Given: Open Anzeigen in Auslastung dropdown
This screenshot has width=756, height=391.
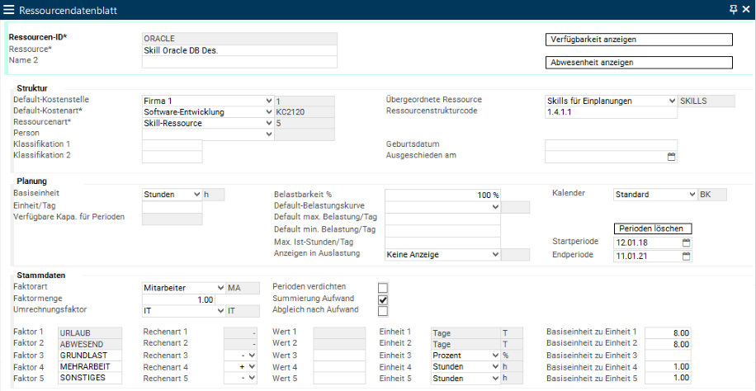Looking at the screenshot, I should [495, 255].
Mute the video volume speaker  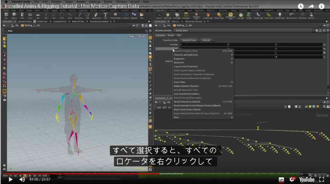tap(22, 179)
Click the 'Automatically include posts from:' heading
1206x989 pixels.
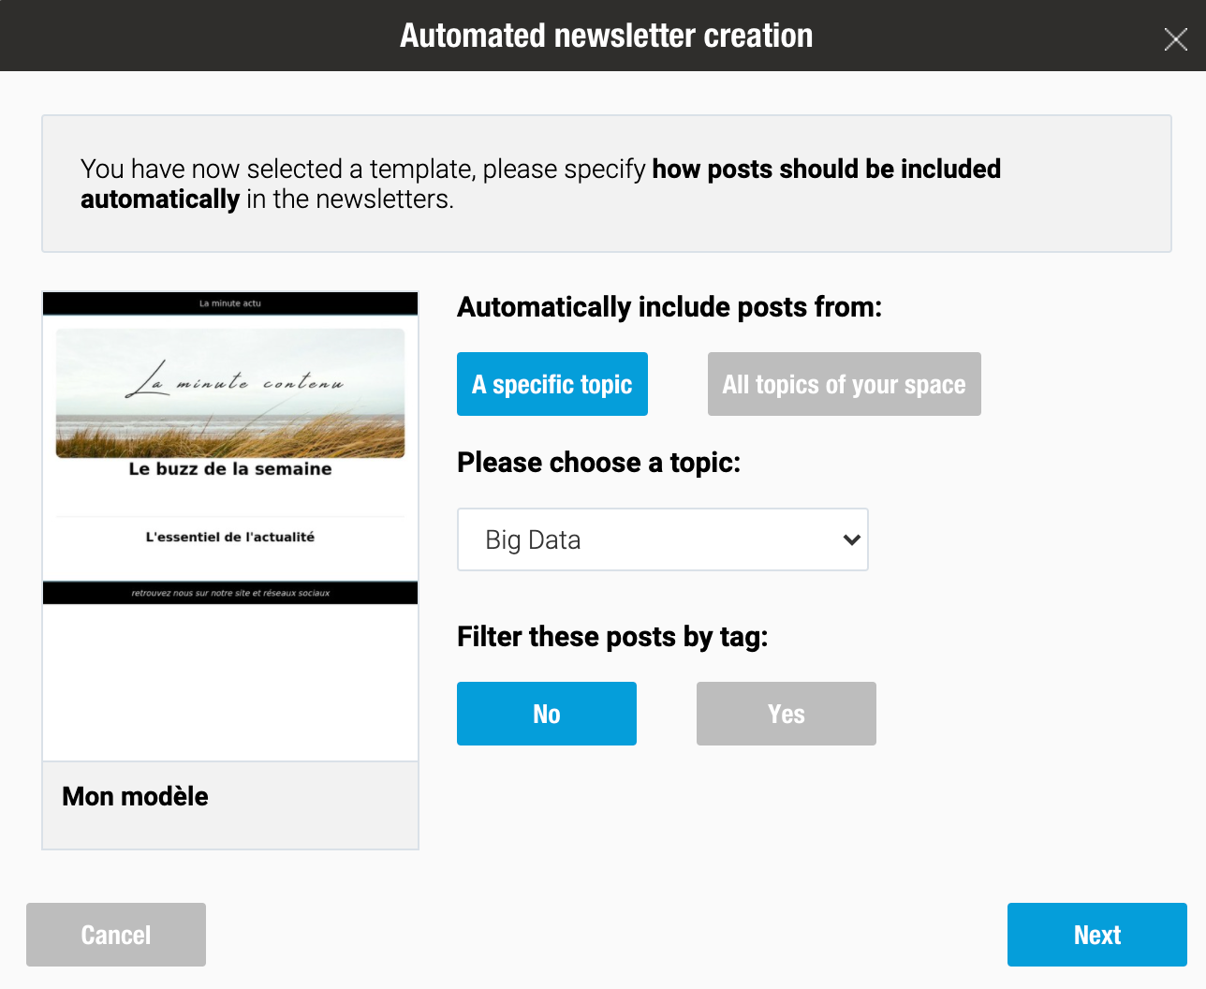[x=669, y=307]
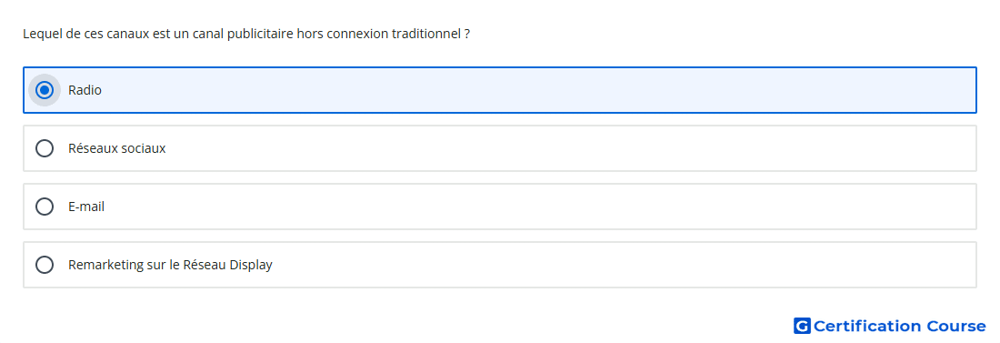Click the question text starting 'Lequel de ces canaux'
The height and width of the screenshot is (343, 1000).
pos(246,34)
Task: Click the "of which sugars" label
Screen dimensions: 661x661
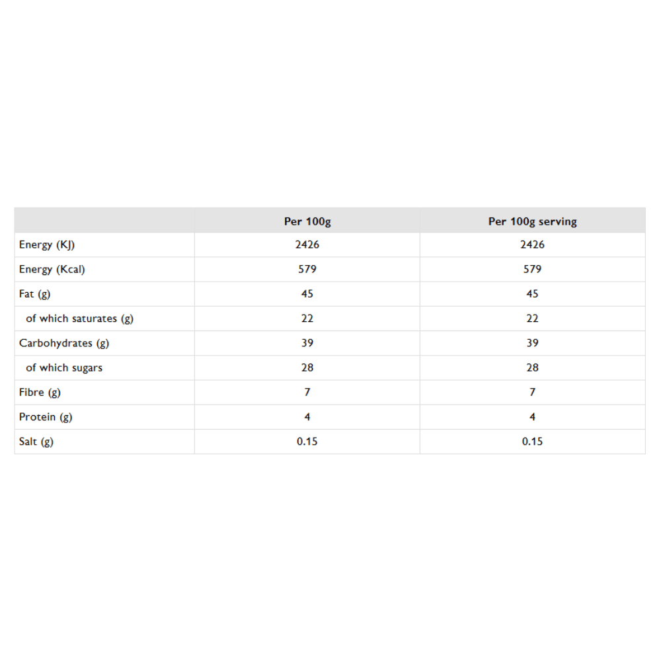Action: [x=64, y=368]
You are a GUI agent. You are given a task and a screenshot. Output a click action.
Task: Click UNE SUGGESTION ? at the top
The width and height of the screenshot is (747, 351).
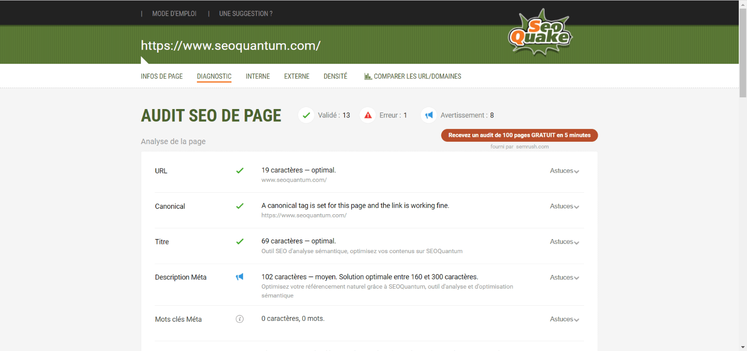[x=246, y=14]
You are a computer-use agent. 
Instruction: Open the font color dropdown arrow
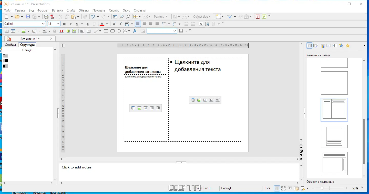click(107, 24)
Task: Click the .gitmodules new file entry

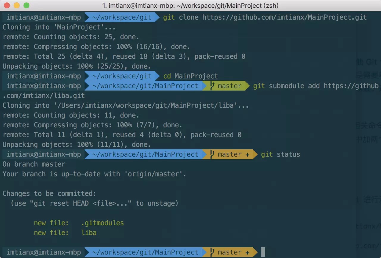Action: (102, 223)
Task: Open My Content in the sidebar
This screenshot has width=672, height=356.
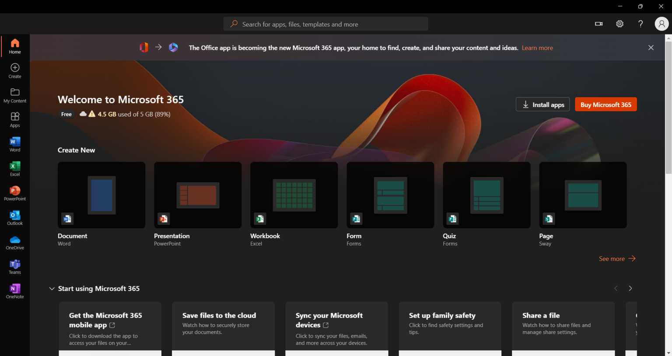Action: (x=14, y=95)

◇ ◇ ◇ ◇ ◇

Only lines with the string "agent" belong in the answer; copy each of them from the listing.

__Result of this exercise__
You are a GUI agent. You are given a task and a screenshot. Output a click action.
You are a computer-use agent. 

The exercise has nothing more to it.